Geçtiğimiz günlerde 11 şehidimiz vardı Afrin’de. Görsel medya kanallarının çoğunluğunda ise, genel olarak Cumhurbaşkanı Erdoğan’ın gezileri, programları yer alıyordu. Cumhurbaşkanının her anı ana haberlerde yer alıyor!. Bir çok kanal, şehitlerimizin isimlerini alt yazı şeklinde bilgi vermekle yetindi. Şehitlerimizi gündeme alamadılar, ısrarla yazamadılar, ana haberlerde dolu, dolu yer veremediler. Anlatamadılar hayatlarını.

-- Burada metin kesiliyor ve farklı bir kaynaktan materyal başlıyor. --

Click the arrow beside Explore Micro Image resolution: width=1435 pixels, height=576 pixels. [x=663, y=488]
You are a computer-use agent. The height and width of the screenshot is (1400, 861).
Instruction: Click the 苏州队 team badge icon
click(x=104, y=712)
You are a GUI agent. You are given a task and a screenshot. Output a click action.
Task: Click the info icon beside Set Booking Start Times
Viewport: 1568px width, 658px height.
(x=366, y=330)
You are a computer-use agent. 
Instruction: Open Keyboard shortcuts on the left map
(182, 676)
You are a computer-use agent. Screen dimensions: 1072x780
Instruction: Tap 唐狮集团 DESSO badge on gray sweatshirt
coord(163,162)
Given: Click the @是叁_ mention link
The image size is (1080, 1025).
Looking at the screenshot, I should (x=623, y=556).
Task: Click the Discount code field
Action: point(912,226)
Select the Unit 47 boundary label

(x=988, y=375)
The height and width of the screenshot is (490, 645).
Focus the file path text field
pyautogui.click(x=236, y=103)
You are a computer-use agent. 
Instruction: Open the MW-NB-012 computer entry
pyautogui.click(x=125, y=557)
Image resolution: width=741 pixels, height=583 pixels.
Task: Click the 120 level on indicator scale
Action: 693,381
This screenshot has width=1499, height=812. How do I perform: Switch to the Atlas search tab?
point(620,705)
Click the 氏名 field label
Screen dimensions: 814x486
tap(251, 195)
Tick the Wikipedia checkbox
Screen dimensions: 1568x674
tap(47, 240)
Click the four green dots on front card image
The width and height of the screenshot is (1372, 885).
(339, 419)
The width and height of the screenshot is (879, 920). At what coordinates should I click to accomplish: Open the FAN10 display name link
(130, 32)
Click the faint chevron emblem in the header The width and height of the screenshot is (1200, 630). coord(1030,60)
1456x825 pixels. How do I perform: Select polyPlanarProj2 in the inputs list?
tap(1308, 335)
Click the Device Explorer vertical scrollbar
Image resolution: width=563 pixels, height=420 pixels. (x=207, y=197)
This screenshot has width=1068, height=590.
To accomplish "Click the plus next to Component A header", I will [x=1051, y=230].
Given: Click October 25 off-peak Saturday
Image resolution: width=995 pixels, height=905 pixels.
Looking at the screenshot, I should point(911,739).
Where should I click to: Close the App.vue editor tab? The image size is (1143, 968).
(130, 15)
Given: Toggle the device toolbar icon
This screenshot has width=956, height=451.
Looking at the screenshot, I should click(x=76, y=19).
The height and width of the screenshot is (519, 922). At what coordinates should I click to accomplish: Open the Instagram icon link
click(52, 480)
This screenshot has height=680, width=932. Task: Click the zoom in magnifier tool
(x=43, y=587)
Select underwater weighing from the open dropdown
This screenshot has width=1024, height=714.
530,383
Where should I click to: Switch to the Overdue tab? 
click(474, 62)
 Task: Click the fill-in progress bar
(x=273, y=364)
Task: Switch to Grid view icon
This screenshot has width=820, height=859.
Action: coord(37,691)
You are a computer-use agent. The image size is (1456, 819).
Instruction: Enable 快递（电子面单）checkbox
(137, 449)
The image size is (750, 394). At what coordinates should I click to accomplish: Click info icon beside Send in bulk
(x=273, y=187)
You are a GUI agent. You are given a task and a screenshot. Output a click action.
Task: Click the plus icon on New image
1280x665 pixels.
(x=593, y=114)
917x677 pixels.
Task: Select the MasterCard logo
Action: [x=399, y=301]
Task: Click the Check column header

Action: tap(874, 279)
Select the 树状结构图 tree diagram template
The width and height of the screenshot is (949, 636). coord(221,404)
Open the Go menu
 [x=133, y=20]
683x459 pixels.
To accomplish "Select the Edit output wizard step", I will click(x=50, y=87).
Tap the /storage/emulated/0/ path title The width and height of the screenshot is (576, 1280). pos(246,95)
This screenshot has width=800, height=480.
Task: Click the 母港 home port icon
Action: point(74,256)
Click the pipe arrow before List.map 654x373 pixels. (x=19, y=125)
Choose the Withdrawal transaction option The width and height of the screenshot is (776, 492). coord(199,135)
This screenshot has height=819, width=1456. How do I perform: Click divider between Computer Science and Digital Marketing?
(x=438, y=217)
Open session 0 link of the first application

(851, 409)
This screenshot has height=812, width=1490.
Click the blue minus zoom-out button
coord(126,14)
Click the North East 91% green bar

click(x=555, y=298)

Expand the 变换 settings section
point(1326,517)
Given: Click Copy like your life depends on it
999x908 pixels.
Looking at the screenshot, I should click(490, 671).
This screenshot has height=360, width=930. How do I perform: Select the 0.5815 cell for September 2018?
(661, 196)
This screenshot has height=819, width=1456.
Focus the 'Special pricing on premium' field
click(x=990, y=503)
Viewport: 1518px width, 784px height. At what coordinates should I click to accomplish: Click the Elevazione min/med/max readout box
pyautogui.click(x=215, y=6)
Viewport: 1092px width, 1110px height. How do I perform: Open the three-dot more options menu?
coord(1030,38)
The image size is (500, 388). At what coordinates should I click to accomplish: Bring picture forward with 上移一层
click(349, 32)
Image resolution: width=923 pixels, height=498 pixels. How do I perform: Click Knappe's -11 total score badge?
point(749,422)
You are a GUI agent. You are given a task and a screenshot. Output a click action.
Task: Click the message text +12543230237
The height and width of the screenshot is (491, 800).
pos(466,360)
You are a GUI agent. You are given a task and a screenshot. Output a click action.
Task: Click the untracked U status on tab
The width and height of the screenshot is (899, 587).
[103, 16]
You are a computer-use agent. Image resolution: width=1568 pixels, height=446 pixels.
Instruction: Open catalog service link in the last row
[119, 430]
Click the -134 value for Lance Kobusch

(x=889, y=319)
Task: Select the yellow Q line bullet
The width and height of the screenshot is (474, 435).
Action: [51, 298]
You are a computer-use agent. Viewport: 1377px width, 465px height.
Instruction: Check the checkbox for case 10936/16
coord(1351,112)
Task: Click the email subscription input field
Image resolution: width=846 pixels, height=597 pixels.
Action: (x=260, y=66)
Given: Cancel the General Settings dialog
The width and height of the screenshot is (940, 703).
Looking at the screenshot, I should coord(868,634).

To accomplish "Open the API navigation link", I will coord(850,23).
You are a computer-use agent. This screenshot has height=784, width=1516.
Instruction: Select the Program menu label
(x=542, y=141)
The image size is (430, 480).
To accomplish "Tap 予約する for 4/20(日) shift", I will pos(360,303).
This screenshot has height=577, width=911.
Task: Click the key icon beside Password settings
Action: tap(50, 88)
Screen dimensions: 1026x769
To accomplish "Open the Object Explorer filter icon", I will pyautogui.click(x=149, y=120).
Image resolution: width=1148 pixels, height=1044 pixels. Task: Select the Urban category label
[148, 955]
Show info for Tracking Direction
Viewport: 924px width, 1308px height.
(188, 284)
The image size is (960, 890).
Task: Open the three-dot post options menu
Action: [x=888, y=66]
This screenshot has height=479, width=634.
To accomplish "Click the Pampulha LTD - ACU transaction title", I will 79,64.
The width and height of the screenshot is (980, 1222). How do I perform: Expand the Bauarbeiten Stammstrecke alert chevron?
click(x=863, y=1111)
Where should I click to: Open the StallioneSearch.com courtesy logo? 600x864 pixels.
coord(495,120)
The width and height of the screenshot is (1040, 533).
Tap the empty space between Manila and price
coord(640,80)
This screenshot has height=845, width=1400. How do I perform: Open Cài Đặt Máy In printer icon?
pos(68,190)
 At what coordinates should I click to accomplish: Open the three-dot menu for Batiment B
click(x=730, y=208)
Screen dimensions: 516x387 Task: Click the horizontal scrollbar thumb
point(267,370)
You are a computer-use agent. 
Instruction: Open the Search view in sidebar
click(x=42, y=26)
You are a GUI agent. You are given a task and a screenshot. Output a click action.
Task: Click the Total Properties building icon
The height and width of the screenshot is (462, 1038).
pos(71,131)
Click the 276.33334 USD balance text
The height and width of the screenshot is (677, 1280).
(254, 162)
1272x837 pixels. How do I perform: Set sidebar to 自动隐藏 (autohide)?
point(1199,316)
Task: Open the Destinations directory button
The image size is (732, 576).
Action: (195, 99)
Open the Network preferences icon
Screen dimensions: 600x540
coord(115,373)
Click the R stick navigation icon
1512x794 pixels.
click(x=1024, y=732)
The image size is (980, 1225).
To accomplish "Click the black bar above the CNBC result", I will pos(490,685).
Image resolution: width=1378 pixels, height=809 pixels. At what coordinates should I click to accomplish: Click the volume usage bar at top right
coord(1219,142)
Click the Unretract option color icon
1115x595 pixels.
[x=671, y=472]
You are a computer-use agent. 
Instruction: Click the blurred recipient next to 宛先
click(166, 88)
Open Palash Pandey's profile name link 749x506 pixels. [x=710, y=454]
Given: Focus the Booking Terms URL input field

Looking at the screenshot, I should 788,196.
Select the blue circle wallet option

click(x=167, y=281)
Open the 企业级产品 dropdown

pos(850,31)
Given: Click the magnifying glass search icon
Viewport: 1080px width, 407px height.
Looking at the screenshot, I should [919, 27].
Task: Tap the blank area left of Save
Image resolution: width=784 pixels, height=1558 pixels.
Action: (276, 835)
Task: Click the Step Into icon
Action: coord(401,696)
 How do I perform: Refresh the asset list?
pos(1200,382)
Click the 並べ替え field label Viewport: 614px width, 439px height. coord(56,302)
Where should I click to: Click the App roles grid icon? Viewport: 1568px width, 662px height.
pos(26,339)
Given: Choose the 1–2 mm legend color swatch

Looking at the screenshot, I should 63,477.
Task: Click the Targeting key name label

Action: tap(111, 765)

Her şey bahar havasındaymışcasına! ekran hipnozcusu Acun’un programları tam gaz devam etti. Televizyon şaklabanları hiç umursamadan programlarını iptal edemedi. Türk askerinin Afrin’de devam eden son operasyonlarında helikopterimizin düşürülmesi sonucunda ve operasyonlarda hayatını kaybeden şehitlerimizin isimleri şöyleydi:
Hasan Kuş, Halis Koca, Koray Karaca, Burak Akalın, Oğuzcan Ekiz, Enes Sarıaslan
Hamza Karaca, Hüseyin Şahin, Serdar Ege
Erdem Mut, Mehmet İlker Kahraman
Hep imamlar soruyor ya;
“Haklarınızı helal ediyor musunuz”? diye. İmam efendi sorsana uyuyan şu millete,
“Şehitlerimiz size haklarını helal ediyor mu” diye.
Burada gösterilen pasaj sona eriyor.